Singkatnya, Harlan menyatakan bahwa pemerintah federal memiliki wewenang dan tanggung jawab untuk melindungi warga negara dari tindakan apa pun yang merampas hak-hak mereka dan untuk memungkinkan diskriminasi rasial pribadi akan "mengizinkan lencana dan insiden perbudakan" tetap ada.
Dampak
Keputusan Mahkamah Agung dalam Kasus Hak Sipil pada hakekatnya melucuti kekuasaan pemerintah federal untuk memastikan perlindungan yang setara antara orang Afrika-Amerika di bawah hukum.
Seperti yang telah diramalkan oleh Hakim Harlan dalam perbedaan pendapatnya, terbebas dari ancaman pembatasan federal, negara-negara Selatan mulai memberlakukan undang-undang yang mendukung pemisahan ras.
Pada tahun 1896, Mahkamah Agung mengutip Kasus Hak Sipilnya yang menjadi tengara Plessy v. Ferguson keputusan yang menyatakan bahwa memerlukan fasilitas terpisah untuk orang kulit hitam dan kulit putih adalah konstitusional selama fasilitas itu “setara” dan bahwa pemisahan ras itu sendiri tidak sama dengan diskriminasi yang melanggar hukum.

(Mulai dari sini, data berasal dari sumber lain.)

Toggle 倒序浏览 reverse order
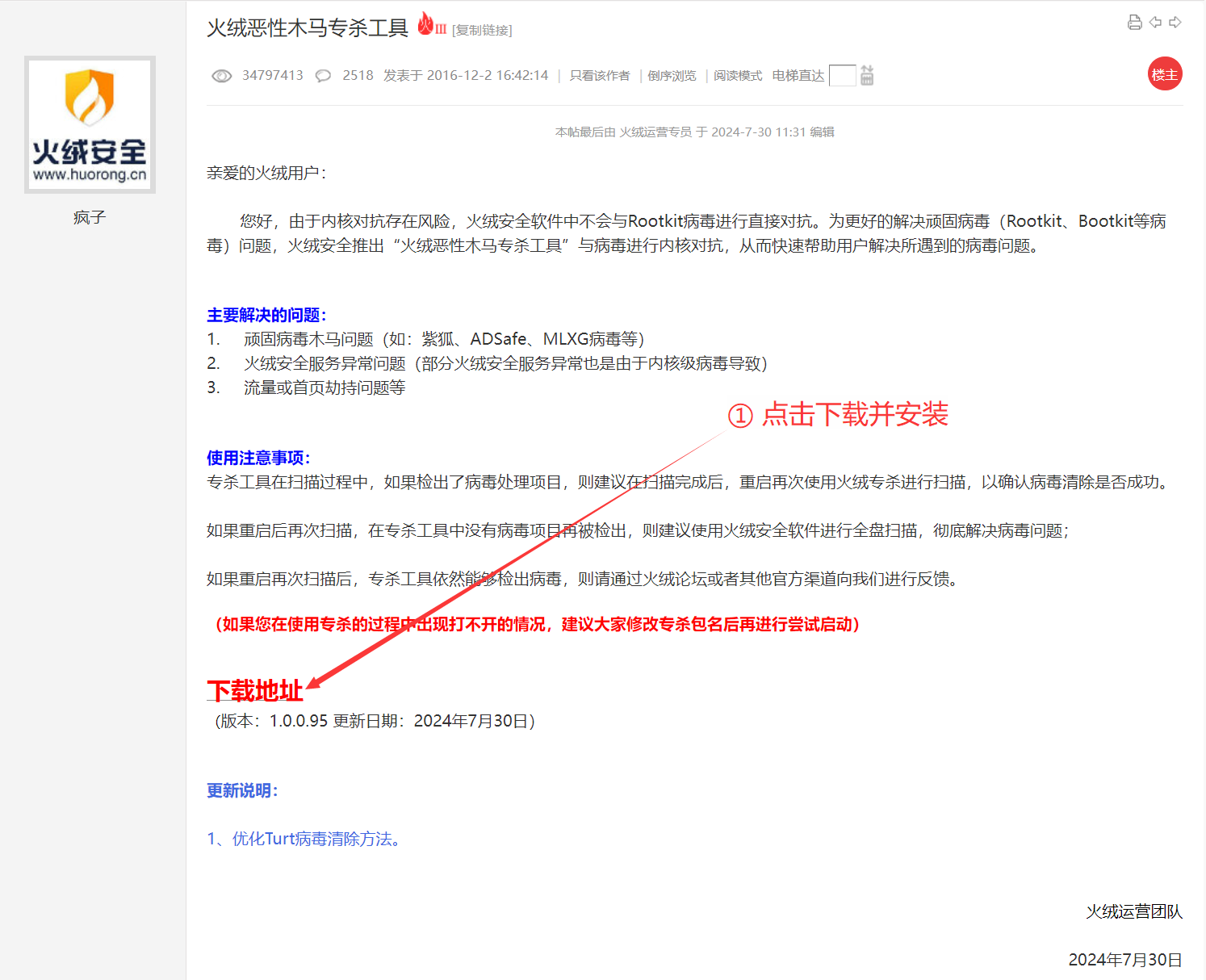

Apa yang disebut dengan fasilitas terpisah “setara tetapi setara”, termasuk sekolah, akan bertahan selama lebih dari 80 tahun sampai Gerakan Hak-Hak Sipil tahun 1960-an mempengaruhi opini publik untuk menentang diskriminasi rasial.
Akhirnya, Undang-Undang Hak Sipil 1964 dan Undang-Undang Hak Sipil 1968, ditetapkan sebagai bagian dari program Masyarakat Hebat Presiden Lyndon B. Johnson, memasukkan beberapa elemen kunci dari Undang-Undang Hak Sipil tahun 1875.